Aim of the exercise - Retype the items below exactly, beginning with the line that contains "449, 506, 455)" and stopping after the line that contains "3, 565, 18)".

++++ Exercise materials ++++

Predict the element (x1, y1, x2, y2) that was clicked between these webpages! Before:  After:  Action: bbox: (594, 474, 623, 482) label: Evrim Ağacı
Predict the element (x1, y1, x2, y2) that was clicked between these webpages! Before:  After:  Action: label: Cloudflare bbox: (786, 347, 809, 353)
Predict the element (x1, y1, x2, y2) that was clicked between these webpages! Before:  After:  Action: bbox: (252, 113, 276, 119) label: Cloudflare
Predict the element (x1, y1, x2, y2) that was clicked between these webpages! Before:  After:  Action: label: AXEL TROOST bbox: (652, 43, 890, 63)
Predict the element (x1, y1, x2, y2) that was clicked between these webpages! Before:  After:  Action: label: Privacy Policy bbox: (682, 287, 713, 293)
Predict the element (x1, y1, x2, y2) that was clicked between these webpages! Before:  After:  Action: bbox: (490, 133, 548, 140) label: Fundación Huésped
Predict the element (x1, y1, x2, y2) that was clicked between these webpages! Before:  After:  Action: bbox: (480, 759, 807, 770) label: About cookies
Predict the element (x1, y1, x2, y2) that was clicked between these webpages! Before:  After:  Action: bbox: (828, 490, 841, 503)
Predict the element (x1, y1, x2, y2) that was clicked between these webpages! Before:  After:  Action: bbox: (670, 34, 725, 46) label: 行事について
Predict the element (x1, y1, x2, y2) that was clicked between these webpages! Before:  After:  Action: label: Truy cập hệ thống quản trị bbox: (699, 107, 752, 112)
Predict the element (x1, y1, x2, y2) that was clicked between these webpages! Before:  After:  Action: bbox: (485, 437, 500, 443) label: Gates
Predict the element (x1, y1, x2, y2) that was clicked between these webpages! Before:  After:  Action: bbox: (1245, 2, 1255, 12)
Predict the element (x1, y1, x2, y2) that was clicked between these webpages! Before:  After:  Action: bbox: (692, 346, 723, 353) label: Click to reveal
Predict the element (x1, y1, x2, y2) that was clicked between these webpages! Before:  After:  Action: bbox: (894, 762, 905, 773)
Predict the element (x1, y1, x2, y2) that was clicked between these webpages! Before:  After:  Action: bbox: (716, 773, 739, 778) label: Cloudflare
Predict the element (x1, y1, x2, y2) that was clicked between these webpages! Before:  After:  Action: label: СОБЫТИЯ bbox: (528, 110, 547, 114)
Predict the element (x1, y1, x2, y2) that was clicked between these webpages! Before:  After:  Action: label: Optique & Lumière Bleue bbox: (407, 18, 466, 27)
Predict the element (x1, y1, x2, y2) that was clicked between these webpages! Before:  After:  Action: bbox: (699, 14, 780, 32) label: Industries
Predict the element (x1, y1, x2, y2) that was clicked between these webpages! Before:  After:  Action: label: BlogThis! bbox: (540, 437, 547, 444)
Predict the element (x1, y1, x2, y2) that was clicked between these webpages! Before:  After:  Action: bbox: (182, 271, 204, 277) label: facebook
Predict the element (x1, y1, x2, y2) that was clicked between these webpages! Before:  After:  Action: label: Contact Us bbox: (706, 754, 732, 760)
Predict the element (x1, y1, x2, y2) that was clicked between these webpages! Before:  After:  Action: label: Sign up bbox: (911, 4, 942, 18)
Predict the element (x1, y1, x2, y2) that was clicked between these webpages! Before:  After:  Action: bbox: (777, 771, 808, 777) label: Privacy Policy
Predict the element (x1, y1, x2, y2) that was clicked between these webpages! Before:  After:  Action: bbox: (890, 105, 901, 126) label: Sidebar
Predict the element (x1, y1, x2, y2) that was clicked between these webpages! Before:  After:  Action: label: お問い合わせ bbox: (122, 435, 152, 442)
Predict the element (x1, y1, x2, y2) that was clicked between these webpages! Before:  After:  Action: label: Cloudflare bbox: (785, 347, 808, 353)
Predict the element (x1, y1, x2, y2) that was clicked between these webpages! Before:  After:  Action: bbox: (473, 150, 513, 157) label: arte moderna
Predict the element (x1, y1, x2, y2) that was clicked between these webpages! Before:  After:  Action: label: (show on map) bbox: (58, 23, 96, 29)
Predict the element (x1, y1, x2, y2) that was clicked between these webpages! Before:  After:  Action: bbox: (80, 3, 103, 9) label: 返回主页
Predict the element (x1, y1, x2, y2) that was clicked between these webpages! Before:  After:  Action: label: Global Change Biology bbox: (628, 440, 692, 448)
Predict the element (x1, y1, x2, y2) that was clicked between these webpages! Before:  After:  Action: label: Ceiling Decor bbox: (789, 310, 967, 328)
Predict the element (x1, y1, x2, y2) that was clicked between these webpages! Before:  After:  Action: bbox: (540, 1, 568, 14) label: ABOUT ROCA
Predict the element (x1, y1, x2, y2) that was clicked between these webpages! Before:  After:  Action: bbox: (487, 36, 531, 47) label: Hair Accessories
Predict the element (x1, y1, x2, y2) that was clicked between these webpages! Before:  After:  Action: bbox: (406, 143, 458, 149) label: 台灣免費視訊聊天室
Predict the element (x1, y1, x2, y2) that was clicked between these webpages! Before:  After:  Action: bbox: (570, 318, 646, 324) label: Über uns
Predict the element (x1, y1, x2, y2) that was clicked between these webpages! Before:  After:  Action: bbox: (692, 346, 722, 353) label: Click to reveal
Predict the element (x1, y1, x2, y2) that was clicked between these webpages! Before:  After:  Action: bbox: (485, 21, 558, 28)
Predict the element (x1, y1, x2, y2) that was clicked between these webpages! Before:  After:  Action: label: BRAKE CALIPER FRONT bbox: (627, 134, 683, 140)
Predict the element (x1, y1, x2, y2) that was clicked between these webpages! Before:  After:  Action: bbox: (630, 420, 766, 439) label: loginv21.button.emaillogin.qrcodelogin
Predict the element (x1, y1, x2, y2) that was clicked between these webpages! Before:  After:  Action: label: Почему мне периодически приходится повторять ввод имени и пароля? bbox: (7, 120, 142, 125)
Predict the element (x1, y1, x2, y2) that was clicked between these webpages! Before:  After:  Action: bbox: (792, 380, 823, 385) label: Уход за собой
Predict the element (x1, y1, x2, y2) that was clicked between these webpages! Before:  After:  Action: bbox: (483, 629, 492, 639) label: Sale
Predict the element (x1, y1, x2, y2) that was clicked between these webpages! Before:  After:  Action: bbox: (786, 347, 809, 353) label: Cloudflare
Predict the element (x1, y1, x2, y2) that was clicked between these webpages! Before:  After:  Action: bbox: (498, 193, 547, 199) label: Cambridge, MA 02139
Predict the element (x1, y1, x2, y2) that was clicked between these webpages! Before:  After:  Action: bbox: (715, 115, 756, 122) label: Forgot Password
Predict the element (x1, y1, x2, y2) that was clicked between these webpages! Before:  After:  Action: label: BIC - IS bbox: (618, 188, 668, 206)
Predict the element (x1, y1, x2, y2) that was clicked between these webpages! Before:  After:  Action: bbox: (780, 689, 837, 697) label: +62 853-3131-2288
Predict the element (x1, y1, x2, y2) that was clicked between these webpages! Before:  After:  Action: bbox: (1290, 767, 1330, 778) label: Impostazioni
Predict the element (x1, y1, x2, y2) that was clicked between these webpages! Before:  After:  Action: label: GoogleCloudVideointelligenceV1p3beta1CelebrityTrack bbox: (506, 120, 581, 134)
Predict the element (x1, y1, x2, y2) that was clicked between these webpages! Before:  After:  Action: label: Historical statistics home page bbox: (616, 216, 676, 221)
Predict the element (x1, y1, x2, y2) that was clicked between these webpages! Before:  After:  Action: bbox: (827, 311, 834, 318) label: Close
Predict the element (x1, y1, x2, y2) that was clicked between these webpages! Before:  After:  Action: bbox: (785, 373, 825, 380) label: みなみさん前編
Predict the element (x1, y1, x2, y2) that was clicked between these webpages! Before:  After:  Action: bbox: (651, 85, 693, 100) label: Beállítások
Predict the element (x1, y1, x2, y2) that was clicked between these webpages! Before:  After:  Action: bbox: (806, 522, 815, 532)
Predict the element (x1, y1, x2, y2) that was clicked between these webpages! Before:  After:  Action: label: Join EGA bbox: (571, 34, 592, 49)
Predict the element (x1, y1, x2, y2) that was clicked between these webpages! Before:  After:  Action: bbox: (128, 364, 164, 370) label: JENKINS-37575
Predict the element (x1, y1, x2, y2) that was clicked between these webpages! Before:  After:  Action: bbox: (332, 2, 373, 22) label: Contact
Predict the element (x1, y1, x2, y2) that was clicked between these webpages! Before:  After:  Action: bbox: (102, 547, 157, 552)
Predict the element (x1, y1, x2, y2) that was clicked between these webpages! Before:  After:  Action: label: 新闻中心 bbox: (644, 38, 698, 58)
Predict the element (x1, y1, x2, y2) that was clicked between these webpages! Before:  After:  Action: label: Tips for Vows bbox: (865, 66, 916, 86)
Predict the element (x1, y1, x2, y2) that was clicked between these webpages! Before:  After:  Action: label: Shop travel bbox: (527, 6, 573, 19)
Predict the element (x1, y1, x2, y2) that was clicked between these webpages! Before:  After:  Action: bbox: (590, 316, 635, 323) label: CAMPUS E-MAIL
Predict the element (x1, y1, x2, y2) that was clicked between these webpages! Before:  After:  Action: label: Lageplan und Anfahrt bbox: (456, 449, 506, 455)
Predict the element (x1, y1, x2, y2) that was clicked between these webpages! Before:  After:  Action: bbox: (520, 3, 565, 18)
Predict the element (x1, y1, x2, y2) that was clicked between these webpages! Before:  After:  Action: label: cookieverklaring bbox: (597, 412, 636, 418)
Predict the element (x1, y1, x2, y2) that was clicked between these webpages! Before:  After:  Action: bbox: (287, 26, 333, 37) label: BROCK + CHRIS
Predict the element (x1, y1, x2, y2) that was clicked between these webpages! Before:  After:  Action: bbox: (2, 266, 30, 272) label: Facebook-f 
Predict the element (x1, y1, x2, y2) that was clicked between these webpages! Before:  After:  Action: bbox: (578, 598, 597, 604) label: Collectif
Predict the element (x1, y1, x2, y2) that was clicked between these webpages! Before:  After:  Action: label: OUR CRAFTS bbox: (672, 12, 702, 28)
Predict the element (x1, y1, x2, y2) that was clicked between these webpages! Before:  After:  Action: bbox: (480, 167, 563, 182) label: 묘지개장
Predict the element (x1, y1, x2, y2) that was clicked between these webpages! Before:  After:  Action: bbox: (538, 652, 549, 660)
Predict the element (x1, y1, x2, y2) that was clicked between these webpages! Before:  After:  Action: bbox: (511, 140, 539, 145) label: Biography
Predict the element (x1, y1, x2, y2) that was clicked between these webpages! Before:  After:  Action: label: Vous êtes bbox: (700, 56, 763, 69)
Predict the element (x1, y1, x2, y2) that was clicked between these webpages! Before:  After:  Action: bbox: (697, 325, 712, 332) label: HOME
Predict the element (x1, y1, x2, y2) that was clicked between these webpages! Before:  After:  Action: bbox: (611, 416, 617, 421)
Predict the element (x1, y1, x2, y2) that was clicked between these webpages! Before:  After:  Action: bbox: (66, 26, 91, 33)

++++

Finished exercise -
Predict the element (x1, y1, x2, y2) that was clicked between these webpages! Before:  After:  Action: label: Lageplan und Anfahrt bbox: (456, 449, 506, 455)
Predict the element (x1, y1, x2, y2) that was clicked between these webpages! Before:  After:  Action: bbox: (520, 3, 565, 18)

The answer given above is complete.